Patterning of the barrel field in somatosensory cortex with implications for the specification of neocortical areas.

The adult neocortex, a distinct region of the mammalian cerebral cortex, is characterized by numerous anatomically and functionally distinct areas. Many of the connectional and architectural features that distinguish areas in the adult neocortex are not evident in the immature neocortex. A central issue in understanding neocortical area differentiation is determining the relative contributions of genetic and epigenetic factors in the emergence of area-specific features during neocortical development. A model system for this issue has been the rodent somatosensory cortex, which uniquely contains "barrels," anatomically evident functional groupings of cortical neurons and thalamocortical afferents that, in the tangential plane of cortex, are arranged in a pattern that reflects the distribution of vibrissae on the rodent body surface. Here, we address the role of thalamocortical afferents in the differentiation of barrels and their patterning in the context of discussing the specification of neocortical areas.

The specification of sensory cortex: lessons from cortical transplantation.
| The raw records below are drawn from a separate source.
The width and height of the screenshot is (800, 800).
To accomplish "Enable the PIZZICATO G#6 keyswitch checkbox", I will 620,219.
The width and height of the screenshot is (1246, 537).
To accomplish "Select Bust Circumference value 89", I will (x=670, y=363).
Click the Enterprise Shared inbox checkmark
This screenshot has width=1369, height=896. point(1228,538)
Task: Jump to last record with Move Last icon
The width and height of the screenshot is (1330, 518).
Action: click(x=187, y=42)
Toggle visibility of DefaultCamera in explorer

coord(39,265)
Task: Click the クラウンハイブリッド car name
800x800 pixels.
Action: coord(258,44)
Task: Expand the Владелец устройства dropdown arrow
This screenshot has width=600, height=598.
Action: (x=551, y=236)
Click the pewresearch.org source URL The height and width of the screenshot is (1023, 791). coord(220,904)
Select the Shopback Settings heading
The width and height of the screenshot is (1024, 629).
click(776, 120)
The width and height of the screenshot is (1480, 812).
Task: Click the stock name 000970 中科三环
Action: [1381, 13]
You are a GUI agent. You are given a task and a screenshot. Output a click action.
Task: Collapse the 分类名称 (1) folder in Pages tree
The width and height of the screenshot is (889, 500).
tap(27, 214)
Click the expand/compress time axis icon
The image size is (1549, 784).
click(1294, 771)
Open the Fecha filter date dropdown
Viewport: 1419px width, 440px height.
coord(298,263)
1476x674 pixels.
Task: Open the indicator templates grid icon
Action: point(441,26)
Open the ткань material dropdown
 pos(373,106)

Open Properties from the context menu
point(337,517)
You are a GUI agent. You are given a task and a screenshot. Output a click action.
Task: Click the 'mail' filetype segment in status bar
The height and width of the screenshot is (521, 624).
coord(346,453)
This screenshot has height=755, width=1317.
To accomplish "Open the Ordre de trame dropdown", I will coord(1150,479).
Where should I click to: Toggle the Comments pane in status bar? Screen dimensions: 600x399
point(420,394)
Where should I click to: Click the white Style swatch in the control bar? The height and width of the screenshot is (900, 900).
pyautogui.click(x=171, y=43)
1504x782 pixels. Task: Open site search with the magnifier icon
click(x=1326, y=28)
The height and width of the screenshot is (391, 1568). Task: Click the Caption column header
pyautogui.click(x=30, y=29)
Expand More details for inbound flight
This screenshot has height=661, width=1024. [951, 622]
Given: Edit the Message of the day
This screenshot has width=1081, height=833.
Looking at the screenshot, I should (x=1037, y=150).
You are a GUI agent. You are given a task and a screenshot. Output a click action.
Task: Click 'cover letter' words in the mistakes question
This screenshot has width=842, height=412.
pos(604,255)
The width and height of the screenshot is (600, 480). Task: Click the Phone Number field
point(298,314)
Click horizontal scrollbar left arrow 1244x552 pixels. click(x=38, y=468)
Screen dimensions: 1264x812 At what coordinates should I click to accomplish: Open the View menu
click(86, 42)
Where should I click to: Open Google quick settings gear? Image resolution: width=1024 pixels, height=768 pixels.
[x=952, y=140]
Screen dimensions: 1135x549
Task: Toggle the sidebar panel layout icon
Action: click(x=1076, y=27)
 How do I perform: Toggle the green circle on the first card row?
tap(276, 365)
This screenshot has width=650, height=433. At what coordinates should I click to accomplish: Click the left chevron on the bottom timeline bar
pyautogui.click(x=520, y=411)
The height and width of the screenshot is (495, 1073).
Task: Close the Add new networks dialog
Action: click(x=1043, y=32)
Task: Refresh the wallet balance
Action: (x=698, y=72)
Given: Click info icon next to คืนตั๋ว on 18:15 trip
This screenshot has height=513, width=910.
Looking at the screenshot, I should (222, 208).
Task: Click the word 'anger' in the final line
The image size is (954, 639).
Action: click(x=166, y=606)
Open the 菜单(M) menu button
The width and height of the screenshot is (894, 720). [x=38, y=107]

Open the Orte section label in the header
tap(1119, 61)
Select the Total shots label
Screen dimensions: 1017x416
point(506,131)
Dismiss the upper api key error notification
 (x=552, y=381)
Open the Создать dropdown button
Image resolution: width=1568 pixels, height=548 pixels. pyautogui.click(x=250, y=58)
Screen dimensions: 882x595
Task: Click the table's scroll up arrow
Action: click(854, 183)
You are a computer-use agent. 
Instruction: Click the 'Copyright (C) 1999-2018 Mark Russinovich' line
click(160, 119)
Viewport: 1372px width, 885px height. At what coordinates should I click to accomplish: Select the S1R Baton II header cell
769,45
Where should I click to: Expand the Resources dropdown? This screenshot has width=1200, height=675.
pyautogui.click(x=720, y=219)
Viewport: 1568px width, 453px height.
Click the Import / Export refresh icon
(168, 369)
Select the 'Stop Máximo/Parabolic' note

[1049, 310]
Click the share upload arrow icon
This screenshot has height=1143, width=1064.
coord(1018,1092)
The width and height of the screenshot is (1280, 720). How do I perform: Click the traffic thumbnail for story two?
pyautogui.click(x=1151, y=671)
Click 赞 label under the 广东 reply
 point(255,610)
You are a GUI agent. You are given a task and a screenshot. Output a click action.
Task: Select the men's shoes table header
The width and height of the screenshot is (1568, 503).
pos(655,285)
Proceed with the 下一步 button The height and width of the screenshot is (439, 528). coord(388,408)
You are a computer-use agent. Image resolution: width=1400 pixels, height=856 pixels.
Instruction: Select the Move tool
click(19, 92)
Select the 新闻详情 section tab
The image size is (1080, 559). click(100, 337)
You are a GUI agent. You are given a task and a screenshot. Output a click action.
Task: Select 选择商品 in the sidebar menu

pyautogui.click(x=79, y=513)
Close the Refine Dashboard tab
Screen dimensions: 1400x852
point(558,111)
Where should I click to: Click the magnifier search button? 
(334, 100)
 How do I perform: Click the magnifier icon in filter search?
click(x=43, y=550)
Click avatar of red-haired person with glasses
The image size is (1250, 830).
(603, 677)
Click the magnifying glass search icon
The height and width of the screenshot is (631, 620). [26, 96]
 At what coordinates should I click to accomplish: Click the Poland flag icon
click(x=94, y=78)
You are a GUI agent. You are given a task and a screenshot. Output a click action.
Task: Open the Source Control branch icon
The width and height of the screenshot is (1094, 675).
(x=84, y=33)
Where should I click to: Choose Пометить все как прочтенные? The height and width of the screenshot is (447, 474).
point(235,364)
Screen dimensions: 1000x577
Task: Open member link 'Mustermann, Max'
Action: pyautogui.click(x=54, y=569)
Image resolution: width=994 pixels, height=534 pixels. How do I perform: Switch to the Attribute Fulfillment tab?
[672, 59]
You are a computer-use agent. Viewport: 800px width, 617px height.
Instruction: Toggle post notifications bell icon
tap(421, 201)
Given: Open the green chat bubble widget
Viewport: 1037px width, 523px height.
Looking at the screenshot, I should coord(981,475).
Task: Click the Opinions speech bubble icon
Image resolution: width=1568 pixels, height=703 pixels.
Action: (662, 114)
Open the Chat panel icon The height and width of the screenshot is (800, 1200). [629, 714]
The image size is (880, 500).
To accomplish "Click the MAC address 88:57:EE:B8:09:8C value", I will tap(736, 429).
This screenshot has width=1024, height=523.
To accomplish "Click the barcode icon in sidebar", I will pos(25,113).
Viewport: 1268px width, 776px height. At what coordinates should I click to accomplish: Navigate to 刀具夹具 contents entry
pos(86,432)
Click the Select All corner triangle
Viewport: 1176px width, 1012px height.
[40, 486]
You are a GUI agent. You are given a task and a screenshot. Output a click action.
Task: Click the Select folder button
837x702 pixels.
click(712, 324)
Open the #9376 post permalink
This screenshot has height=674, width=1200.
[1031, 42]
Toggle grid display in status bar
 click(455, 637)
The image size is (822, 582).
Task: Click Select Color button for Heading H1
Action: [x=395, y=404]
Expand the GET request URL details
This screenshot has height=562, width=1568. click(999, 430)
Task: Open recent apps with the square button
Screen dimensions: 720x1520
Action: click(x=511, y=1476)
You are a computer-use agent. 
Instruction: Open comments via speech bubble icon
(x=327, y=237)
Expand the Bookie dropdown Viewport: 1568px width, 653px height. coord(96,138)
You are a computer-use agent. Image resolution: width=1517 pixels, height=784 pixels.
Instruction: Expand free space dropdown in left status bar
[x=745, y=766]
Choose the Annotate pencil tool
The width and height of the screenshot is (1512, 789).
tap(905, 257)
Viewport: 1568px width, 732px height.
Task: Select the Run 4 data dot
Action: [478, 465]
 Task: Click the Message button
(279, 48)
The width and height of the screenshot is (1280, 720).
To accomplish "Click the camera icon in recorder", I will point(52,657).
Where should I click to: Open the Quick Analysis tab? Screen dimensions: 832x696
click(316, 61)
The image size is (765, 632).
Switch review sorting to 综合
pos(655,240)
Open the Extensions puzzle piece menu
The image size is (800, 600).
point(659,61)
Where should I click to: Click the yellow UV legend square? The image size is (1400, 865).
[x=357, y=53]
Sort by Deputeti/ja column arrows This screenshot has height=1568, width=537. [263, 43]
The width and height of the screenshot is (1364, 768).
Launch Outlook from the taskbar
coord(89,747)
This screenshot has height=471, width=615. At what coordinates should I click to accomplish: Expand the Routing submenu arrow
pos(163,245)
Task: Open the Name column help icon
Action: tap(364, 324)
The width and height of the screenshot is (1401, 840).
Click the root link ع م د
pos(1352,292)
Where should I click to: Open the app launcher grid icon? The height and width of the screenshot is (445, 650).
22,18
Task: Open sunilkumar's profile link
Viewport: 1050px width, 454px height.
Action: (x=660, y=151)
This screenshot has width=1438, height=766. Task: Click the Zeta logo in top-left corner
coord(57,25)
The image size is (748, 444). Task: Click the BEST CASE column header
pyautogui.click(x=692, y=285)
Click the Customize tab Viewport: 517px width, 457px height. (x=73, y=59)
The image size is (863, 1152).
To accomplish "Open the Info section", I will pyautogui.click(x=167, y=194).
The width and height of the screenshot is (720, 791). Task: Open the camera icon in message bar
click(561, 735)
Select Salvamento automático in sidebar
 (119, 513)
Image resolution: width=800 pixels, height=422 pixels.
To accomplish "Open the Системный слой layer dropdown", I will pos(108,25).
The mammalian neocortex is functionally organized into numerous specialized "areas." The distinct functional properties characteristic of each area are in large part due to connectional and architectural differences among the areas. However, these "area-specific" features which distinguish mature areas are not apparent early in the development of neocortex. We have used heterotopic cortical transplantation to examine whether these area-specific features are prespecified or emerge as a result of epigenetic interactions. Here, we review our studies in which late fetal rat cortex was transplanted heterotopically into the cortex of newborn rats to test its capacity to differentiate features normally unique to other cortical areas. We find that regions of the developing neocortex have similar potentials to differentiate the connectivity and functional architecture that distinguish neocortical areas in the adult. We conclude that the neocortical neuroepithelium generates comparable populations of cells across its extent, and when exposed to the same extrinsic cues, these populations can differentiate in comparable ways. These studies support the concept that the neocortical neuroepithelium generates a "protocortex" (20), specified to have fundamental cortical features but lacking a rigid specification of "area-specific" features.

Potential of visual cortex to develop an array of functional units unique to somatosensory cortex.

The identification of specialized areas in the mammalian neocortex, such as the primary visual or somatosensory cortex, is based on distinctions in architectural and functional features. The extent to which certain features that distinguish neocortical areas in rats are prespecified or emerge as a result of epigenetic interactions was investigated. Late embryonic visual cortex transplanted to neonatal somatosensory cortex was later assayed for "barrels," anatomically identified functional units unique to somatosensory cortex, and for boundaries of glycoconjugated molecules associated with barrels. Barrels and boundaries form in transplanted visual cortex and are organized in an array that resembles the pattern in the normal barrelfield. These findings show that different regions of the developing neocortex have similar potentials to differentiate features that distinguish neocortical areas and contribute to their unique functional organizations.